>> START Entries shown

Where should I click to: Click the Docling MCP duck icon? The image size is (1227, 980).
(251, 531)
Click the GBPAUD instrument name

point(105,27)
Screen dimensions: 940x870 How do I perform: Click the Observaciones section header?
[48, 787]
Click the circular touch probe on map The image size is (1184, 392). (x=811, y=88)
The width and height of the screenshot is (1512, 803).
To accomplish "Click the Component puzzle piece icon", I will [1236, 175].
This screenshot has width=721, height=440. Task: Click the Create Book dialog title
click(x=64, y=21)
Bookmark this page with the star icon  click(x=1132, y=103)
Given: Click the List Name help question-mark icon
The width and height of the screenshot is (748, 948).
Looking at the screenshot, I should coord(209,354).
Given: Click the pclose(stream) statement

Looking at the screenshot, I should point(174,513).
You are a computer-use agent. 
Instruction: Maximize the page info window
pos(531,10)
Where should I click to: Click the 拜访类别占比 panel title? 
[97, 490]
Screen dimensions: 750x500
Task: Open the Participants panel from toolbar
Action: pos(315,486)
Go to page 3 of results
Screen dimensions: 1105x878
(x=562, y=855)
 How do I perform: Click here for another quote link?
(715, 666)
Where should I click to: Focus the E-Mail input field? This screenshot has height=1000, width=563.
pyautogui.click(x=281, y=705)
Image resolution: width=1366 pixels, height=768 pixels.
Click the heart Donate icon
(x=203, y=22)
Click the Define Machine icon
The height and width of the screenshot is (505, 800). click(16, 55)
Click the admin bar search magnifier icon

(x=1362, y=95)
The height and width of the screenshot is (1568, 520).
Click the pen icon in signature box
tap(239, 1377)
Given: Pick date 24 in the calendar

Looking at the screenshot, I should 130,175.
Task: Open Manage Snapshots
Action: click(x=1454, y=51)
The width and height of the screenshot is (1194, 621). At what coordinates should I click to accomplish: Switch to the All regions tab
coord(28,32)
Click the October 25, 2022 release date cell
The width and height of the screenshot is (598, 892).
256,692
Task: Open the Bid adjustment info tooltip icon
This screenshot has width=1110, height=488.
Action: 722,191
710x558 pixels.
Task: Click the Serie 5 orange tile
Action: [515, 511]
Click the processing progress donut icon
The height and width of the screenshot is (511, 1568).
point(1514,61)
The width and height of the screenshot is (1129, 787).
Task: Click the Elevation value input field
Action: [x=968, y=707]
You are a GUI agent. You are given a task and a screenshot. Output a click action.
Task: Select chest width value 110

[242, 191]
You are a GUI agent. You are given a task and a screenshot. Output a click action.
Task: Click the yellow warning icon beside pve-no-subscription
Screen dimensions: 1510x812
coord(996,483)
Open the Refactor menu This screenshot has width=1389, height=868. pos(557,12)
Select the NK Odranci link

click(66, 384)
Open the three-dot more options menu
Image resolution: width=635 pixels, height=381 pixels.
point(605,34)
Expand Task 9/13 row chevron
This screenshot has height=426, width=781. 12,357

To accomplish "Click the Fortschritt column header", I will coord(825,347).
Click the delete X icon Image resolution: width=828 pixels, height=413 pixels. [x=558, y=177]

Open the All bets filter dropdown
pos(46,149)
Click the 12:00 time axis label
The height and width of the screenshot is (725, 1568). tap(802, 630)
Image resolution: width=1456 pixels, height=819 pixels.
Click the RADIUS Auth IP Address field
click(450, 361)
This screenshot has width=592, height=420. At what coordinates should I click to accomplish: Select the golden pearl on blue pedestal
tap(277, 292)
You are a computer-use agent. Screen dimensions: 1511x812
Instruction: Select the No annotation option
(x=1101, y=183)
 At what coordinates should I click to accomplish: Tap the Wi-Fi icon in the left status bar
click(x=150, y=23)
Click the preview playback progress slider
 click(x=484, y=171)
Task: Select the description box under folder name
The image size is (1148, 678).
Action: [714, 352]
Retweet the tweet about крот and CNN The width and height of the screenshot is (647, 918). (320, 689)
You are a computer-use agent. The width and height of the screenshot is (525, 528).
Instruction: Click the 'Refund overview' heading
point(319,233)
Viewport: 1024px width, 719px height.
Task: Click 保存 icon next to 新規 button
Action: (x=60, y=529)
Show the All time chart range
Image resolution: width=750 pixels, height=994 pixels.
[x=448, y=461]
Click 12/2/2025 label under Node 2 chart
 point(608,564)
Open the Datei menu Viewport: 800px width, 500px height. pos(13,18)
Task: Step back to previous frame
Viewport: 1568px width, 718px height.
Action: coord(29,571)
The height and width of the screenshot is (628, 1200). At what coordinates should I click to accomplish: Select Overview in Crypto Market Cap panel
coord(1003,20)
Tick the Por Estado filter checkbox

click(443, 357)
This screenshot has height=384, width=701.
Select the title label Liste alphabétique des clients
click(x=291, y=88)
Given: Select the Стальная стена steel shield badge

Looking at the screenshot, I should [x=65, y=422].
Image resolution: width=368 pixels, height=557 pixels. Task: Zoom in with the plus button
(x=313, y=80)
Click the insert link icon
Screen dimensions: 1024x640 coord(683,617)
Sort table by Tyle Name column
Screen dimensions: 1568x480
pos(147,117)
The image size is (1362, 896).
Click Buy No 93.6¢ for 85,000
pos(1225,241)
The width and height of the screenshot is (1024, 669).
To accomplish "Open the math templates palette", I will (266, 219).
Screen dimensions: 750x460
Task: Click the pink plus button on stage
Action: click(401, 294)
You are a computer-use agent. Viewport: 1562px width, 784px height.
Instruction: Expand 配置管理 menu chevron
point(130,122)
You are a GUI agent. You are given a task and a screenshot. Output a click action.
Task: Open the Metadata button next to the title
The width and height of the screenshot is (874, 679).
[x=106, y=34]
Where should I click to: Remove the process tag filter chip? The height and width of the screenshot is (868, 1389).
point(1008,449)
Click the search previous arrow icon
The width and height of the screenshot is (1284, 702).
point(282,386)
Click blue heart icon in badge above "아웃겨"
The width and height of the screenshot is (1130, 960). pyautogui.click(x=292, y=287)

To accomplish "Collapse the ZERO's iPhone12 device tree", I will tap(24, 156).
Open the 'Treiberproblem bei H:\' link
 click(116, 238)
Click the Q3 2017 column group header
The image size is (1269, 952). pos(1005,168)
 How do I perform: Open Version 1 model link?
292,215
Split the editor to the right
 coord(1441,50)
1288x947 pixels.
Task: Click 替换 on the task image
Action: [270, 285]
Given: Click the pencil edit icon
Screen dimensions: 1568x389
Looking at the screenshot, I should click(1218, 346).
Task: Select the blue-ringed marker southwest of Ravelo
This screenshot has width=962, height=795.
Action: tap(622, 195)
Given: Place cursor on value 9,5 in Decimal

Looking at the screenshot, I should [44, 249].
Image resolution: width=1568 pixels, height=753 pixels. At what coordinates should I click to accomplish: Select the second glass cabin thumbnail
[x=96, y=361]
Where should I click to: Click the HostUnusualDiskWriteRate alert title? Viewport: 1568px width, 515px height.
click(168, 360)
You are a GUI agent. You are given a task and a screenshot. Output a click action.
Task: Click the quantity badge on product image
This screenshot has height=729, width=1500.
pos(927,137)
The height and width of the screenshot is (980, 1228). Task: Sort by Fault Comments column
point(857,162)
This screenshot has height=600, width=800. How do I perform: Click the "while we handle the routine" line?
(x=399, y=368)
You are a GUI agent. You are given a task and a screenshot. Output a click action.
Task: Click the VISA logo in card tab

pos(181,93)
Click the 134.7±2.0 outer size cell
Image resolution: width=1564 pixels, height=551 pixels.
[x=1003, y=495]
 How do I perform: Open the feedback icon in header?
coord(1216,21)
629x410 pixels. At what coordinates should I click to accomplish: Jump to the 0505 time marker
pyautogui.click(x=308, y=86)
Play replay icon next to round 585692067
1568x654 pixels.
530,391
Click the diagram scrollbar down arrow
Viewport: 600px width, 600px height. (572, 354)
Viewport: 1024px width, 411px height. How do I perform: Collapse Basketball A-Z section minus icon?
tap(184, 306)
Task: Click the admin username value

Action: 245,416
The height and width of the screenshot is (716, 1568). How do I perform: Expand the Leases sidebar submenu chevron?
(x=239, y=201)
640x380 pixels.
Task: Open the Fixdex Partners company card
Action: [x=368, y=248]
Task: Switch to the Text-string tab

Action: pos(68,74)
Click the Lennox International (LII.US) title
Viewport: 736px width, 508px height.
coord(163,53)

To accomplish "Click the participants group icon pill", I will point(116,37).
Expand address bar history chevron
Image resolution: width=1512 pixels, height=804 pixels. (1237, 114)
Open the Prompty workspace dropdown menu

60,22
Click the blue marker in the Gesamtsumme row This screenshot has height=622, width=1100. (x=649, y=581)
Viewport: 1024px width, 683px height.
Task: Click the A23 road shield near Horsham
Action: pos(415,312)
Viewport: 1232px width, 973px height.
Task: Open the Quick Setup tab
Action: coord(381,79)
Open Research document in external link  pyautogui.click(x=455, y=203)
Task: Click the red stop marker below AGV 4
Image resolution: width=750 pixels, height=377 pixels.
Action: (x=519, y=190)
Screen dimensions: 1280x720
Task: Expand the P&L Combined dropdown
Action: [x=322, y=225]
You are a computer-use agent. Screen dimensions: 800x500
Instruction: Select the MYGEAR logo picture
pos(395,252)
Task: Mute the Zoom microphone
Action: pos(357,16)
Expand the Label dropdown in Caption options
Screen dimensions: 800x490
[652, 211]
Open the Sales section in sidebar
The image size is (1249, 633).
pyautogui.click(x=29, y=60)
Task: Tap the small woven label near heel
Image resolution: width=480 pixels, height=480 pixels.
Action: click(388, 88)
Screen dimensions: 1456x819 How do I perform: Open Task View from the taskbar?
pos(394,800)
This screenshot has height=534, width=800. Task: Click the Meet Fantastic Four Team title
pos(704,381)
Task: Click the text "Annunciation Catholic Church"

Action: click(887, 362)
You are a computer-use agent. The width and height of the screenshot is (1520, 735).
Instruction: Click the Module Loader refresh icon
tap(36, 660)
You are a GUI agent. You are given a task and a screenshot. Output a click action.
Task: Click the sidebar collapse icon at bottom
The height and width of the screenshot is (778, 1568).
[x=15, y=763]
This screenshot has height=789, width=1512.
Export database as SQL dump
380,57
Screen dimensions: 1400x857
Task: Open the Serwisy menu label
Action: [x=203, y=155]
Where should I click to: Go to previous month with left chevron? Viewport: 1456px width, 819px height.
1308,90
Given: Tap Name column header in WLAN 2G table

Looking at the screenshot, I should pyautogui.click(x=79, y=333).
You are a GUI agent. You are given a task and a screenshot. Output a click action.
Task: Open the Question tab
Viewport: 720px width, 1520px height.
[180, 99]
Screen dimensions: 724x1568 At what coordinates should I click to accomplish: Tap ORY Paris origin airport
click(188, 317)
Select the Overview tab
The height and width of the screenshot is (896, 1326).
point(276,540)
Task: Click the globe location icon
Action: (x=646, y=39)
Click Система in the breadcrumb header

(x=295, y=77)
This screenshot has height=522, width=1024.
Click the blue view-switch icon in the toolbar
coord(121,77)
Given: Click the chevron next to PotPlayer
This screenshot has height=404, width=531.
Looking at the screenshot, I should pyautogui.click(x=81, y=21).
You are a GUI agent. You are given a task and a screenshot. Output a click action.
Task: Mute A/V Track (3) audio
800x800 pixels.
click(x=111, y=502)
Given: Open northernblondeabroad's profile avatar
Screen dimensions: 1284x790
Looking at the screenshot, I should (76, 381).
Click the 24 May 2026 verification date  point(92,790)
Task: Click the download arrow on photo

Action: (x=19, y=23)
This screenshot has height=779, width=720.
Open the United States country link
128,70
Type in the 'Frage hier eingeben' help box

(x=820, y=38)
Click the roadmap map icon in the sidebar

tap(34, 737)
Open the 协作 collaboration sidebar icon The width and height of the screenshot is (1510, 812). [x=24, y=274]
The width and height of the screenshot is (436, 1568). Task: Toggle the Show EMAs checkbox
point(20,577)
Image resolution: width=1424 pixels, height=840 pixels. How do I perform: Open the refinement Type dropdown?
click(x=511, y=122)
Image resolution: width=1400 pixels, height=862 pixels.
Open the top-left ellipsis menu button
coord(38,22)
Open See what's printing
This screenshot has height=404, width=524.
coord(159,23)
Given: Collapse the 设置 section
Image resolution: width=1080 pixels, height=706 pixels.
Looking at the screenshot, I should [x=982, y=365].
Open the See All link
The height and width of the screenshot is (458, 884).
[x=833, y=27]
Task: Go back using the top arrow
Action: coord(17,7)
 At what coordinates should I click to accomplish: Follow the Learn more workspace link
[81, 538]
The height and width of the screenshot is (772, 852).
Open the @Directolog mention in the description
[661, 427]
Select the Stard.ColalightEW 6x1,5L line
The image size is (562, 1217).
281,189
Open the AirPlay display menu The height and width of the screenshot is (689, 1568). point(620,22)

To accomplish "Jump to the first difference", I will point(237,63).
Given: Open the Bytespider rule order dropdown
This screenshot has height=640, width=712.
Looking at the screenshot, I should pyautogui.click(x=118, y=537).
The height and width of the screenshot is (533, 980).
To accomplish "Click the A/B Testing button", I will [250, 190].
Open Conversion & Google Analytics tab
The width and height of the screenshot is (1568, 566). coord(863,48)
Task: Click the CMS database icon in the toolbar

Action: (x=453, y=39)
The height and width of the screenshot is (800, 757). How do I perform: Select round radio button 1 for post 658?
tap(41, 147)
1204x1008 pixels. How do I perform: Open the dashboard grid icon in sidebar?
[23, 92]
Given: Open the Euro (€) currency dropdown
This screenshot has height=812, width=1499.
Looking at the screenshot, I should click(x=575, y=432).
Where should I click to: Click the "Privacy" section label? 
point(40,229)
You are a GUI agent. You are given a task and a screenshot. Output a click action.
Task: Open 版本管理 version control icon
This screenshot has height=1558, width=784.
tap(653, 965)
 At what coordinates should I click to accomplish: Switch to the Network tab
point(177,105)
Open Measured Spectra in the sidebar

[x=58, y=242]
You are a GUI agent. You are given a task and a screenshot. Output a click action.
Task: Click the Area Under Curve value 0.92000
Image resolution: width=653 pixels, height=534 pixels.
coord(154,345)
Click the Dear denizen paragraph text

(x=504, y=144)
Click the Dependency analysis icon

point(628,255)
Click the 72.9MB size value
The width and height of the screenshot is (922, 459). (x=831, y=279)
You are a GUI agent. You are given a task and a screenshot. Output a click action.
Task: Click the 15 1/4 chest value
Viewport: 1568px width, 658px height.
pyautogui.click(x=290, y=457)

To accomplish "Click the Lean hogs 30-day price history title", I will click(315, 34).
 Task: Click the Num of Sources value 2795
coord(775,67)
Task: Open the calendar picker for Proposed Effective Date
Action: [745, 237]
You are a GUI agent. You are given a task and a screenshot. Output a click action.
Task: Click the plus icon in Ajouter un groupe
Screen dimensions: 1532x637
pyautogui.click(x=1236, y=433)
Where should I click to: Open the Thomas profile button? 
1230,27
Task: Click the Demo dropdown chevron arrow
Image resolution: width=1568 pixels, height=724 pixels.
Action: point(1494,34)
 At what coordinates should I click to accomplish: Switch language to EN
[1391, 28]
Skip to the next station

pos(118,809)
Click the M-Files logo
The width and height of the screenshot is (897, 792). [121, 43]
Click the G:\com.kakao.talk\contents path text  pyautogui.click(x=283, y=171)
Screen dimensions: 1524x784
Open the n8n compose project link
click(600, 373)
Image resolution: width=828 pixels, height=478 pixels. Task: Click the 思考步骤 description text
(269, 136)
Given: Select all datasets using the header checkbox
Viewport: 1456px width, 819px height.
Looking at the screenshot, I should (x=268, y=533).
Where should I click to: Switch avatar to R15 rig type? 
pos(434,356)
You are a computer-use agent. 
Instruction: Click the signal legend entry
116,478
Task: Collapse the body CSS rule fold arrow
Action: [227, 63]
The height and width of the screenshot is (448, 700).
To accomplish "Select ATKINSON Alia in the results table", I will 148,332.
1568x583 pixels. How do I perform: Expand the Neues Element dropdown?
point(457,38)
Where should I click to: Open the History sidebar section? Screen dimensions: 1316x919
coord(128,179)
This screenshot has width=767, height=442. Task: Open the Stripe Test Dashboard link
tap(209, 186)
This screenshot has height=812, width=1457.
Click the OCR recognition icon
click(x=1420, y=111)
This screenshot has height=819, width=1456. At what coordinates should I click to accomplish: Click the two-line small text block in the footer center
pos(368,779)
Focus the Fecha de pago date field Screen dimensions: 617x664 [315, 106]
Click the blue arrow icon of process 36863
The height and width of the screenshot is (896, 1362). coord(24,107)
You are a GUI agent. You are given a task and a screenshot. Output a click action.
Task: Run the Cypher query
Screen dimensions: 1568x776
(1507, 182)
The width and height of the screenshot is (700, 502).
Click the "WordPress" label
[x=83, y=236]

>> END Entries shown

= Required task =
Quote the entries between the line containing "Click the blue arrow icon of process 36863" and the end of the entries, inclusive, reproducing each line precisely.

= Result for this exercise =
Click the blue arrow icon of process 36863
The height and width of the screenshot is (896, 1362). coord(24,107)
You are a GUI agent. You are given a task and a screenshot. Output a click action.
Task: Run the Cypher query
Screen dimensions: 1568x776
(1507, 182)
The width and height of the screenshot is (700, 502).
Click the "WordPress" label
[x=83, y=236]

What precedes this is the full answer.